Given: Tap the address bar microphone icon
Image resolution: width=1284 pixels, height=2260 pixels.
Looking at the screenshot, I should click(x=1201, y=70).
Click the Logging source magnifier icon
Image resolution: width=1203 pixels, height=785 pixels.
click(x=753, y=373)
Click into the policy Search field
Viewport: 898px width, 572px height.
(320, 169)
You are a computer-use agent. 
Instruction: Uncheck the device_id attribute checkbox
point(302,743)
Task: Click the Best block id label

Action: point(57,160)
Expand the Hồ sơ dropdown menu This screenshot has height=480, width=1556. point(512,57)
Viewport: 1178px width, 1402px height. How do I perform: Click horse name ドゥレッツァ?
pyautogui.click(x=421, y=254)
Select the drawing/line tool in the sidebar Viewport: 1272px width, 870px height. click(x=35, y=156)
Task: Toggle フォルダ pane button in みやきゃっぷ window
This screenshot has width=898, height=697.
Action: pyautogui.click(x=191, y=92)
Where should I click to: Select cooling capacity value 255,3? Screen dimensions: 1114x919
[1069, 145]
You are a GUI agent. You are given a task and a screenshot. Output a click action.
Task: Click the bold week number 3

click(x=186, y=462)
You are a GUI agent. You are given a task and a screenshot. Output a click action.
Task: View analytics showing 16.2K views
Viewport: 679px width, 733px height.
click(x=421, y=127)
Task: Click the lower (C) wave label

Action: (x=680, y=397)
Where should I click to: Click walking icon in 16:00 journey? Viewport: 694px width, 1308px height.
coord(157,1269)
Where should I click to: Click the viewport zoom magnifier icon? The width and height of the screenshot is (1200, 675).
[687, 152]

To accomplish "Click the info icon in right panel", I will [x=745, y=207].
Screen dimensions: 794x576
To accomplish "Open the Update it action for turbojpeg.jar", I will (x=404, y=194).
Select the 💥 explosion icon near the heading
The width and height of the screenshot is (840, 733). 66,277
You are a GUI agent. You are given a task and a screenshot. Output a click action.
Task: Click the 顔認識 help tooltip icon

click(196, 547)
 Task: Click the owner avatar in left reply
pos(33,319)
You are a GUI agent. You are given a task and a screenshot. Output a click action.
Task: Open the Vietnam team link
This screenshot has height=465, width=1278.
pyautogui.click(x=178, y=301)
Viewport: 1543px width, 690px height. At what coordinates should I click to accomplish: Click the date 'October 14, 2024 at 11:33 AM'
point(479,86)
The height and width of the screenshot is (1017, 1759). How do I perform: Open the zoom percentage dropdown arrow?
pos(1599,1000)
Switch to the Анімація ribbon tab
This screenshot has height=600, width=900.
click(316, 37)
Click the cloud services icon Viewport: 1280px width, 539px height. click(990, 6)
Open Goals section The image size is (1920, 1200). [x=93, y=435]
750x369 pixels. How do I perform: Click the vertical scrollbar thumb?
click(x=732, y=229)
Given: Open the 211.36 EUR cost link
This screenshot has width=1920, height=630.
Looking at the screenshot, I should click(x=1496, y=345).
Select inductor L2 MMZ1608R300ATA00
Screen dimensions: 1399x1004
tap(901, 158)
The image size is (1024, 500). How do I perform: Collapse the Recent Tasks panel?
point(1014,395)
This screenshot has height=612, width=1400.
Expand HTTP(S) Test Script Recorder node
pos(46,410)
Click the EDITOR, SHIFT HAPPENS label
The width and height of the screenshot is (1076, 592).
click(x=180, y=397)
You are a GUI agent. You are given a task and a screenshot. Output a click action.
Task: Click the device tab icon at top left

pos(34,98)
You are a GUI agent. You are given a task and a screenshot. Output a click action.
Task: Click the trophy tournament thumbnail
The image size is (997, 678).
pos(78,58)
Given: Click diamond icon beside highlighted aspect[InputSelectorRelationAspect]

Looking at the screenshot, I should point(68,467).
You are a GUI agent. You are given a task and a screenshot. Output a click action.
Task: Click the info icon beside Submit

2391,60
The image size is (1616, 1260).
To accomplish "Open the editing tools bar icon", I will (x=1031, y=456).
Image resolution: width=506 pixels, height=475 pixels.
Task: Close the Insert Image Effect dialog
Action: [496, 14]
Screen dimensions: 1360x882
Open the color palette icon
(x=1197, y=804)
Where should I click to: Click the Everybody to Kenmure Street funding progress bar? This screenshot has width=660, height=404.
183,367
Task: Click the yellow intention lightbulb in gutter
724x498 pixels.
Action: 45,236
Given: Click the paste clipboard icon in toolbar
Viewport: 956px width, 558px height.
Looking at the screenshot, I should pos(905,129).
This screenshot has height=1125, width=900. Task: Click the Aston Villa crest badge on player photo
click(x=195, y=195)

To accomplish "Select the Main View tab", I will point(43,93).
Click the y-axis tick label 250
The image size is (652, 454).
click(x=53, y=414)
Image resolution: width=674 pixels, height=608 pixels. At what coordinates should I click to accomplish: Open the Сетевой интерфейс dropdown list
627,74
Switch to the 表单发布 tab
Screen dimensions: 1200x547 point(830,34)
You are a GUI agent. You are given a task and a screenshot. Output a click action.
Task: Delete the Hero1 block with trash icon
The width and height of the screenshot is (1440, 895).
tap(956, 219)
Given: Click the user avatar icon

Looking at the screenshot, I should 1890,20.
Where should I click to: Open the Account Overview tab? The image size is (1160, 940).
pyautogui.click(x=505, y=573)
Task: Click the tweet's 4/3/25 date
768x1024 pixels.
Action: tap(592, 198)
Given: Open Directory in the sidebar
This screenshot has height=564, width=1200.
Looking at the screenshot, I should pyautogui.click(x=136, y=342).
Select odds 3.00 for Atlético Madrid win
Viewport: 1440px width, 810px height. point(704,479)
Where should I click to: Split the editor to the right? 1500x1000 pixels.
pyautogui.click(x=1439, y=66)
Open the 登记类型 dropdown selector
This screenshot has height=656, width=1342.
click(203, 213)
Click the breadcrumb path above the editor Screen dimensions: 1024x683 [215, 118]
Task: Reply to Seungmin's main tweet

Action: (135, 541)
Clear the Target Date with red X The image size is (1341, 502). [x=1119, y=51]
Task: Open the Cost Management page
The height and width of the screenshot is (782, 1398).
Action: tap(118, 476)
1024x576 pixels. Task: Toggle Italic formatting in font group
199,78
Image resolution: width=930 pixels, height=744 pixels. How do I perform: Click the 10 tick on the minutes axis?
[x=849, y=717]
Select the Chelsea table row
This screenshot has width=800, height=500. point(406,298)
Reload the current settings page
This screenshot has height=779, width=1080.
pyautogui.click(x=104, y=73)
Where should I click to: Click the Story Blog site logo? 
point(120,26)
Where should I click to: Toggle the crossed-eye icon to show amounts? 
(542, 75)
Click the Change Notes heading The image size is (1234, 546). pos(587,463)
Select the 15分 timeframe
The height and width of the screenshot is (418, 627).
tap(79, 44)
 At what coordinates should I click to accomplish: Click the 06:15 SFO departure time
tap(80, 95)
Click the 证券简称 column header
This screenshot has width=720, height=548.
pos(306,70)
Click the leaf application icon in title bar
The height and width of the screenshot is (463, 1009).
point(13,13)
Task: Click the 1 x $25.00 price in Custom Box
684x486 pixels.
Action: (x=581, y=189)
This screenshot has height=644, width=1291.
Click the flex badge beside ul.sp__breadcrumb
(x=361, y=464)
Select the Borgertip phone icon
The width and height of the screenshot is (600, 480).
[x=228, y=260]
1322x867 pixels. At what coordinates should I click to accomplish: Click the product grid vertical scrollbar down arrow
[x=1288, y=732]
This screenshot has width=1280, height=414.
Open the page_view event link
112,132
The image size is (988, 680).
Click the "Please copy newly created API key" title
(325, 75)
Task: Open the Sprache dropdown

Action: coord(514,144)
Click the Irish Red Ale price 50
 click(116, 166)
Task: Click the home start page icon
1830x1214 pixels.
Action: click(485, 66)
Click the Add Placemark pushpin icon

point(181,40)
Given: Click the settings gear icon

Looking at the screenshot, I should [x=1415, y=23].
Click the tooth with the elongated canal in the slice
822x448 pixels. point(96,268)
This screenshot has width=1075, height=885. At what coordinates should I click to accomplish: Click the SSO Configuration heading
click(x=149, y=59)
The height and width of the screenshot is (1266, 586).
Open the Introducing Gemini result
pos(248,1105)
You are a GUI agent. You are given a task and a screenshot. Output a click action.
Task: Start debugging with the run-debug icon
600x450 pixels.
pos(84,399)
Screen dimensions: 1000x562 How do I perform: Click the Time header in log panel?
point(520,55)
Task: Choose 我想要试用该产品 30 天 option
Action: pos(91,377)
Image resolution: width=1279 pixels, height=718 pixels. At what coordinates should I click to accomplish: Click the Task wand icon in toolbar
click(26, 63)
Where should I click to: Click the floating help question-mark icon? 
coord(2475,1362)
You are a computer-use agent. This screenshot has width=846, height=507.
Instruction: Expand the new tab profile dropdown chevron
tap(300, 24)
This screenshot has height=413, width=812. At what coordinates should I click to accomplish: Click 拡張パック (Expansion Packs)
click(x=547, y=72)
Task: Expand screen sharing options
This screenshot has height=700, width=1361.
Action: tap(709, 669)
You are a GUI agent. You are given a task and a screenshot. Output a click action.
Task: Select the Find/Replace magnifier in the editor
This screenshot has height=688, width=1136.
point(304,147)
· · · · · · ·
• BRIEF: Search the listing for the string "computer". Copy each line where it is found.

• EXERCISE RESPONSE:
You are a computer-use agent. 
You are a computer-use agent. This screenshot has width=846, height=507.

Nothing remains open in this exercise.